▸ **Exercise goal**
In the arrow-density passage, list every value the function U takes, and give the region where each one holds.

▸ **Exercise passage**
Here $U,D,R,L$ are "densities of the up, down, right and left arrows", the first condition says that the "densities" at every point should add up to $1$, and the second condition says that every point should have at least a "mass" of $1/\sqrt{2}$ pointing to it.

The solution is as follows: Let $U$ be the function shown below.

The value $0$ is taken whenever $y \geq \frac12$.

When $y < \frac12 $, the value $\frac{2+\sqrt{2}}{4}$ is taken in the two side triangles, and the value $\frac{2-\sqrt{2}}{4}$ is taken in the lower triangle, and the value $\frac{1}{2}$ is taken otherwise (i.e. crossing dotted lines does not change the value of $U$). The top vertex of the lower triangle has coordinates $(\frac{1}{2},\frac{\sqrt{2}-1}{2})$, making the function $U$ left-right symmetric.

The functions $D, L, R$ are defined by their respective rotations of $U$, i.e. $D(x,y)=U(x,1-y)$, $R(x,y)=U(y,x)$ and $L(x,y)=R(1-x,y)$. It is easy to see that $U+D+L+R=1$.

Let $U^*(x,y)=\underset{0}{\overset{y}{\int}}U(x,t)dt$, i.e. the "mass" of up arrows pointing to $(x,y)$. Define the functions $D^*, L^*$ and $R^*$ in similar manners. Then the original problem reduces to studying the minimum of $U^*+D^*+R^*+L^*$.

The function $U^*$ is piecewise linear, and so is $U^*+D^*+R^*+L^*$.

The function $U^*+D^*+R^*+L^*$ is plotted below:

The numbers at the vertices represents the value of the function at that point. As the function is piecewise linear in every region, the function is determined by the number at the vertices. So it has minimum value $\frac{\sqrt{2}}{2}$. Thus the continuous problem is solved.

▸ **Data to examine**
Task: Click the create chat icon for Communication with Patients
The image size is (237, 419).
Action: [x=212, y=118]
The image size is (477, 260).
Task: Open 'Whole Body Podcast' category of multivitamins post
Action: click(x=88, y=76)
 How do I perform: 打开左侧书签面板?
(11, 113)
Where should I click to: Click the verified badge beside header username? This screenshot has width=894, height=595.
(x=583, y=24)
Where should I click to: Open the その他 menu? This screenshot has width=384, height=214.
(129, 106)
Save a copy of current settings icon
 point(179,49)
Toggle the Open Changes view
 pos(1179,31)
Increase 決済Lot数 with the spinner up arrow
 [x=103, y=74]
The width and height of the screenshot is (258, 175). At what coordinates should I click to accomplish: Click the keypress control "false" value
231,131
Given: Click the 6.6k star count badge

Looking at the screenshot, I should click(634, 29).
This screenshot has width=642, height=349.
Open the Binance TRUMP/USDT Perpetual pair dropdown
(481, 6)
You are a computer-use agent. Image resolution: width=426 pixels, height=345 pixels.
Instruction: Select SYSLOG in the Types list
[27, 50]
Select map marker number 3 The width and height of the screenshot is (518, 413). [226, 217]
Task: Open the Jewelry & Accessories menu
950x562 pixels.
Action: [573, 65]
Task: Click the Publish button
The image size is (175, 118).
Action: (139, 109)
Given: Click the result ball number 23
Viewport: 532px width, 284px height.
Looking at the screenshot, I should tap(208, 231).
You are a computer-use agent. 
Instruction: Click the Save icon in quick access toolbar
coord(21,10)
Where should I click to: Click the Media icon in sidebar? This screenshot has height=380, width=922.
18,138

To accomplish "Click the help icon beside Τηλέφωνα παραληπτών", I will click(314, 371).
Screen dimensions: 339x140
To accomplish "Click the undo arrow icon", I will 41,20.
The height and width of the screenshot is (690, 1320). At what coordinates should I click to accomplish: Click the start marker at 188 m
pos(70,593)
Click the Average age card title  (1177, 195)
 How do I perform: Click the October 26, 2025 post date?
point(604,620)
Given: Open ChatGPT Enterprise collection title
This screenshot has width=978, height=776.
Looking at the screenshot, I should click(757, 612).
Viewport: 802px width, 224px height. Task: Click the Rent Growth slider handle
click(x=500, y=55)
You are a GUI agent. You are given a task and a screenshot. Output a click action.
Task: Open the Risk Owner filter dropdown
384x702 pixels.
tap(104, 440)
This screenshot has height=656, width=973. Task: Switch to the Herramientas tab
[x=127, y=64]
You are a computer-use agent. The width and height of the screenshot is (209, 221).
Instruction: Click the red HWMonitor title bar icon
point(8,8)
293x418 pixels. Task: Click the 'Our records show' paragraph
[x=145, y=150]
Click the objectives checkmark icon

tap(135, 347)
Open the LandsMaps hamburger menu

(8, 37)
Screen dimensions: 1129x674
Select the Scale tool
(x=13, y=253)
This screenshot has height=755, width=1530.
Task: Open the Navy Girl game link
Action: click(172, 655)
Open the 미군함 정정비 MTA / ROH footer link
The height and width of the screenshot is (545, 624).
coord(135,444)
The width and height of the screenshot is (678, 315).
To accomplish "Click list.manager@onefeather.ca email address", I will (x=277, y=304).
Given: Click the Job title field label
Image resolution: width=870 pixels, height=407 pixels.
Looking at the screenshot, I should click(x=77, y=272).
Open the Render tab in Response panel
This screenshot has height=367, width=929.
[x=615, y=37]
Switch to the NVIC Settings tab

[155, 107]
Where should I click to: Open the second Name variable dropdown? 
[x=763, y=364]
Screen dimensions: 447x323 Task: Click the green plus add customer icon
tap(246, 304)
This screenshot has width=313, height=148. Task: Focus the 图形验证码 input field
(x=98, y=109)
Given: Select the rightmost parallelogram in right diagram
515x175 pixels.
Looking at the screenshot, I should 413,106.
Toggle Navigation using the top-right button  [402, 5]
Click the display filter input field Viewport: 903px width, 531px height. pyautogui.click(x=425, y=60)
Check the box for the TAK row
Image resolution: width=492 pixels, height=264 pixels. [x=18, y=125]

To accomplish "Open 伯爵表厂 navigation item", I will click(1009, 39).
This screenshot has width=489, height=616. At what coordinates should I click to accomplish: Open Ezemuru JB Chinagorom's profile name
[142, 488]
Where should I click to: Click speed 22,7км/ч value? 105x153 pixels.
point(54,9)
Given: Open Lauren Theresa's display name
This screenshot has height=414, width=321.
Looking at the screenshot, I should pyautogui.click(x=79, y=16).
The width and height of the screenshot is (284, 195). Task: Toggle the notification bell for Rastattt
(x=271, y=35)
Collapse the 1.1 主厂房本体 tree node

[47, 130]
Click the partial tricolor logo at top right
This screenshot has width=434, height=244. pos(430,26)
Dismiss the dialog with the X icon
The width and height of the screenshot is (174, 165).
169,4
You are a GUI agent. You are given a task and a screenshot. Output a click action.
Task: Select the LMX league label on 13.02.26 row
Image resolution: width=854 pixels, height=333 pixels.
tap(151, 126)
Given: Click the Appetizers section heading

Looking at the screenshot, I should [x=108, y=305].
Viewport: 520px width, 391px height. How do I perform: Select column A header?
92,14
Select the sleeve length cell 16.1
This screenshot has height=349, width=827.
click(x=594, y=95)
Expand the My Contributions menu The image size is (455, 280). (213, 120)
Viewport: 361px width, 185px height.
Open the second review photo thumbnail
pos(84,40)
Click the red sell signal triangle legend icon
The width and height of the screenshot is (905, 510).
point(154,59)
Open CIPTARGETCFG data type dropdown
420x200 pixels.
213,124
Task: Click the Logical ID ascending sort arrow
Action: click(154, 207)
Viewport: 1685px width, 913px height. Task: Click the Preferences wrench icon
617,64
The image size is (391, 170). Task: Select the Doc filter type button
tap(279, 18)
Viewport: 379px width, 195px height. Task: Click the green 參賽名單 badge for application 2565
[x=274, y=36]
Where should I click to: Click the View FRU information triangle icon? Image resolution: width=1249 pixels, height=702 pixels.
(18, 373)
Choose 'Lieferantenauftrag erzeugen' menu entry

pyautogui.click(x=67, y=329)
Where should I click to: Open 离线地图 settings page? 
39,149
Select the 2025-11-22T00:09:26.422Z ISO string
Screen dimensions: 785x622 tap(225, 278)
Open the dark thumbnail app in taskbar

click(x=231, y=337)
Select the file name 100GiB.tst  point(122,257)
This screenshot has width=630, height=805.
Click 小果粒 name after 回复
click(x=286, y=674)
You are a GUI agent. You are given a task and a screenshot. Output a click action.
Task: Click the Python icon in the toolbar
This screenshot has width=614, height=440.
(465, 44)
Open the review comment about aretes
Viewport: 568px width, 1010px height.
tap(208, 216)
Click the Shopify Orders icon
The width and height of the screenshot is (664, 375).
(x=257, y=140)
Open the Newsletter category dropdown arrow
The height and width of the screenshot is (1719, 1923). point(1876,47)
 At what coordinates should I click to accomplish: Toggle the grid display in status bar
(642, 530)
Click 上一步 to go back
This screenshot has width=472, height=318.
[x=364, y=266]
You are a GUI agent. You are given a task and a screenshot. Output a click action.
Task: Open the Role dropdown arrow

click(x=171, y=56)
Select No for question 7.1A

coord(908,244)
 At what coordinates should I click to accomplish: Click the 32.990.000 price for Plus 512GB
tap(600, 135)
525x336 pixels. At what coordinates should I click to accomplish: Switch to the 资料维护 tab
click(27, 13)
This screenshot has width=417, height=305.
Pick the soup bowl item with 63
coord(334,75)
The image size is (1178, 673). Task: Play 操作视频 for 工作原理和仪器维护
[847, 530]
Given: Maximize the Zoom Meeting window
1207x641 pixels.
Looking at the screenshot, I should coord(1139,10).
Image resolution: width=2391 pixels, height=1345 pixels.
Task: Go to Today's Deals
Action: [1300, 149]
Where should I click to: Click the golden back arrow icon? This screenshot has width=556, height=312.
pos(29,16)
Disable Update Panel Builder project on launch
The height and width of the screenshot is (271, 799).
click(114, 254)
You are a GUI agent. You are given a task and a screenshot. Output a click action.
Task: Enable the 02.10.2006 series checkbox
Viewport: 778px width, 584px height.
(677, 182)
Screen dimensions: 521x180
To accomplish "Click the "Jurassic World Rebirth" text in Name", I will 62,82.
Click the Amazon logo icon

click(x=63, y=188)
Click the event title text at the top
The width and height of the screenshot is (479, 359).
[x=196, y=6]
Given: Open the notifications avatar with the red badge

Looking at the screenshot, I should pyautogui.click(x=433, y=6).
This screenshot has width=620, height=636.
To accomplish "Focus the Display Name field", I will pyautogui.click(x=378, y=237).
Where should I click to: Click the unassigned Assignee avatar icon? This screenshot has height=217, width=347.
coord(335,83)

▸ **Final answer**
- 0: wherever y ≥ 1/2
- (2+√2)/4: in the two side triangles, when y < 1/2
- (2−√2)/4: in the lower triangle, when y < 1/2
- 1/2: everywhere else when y < 1/2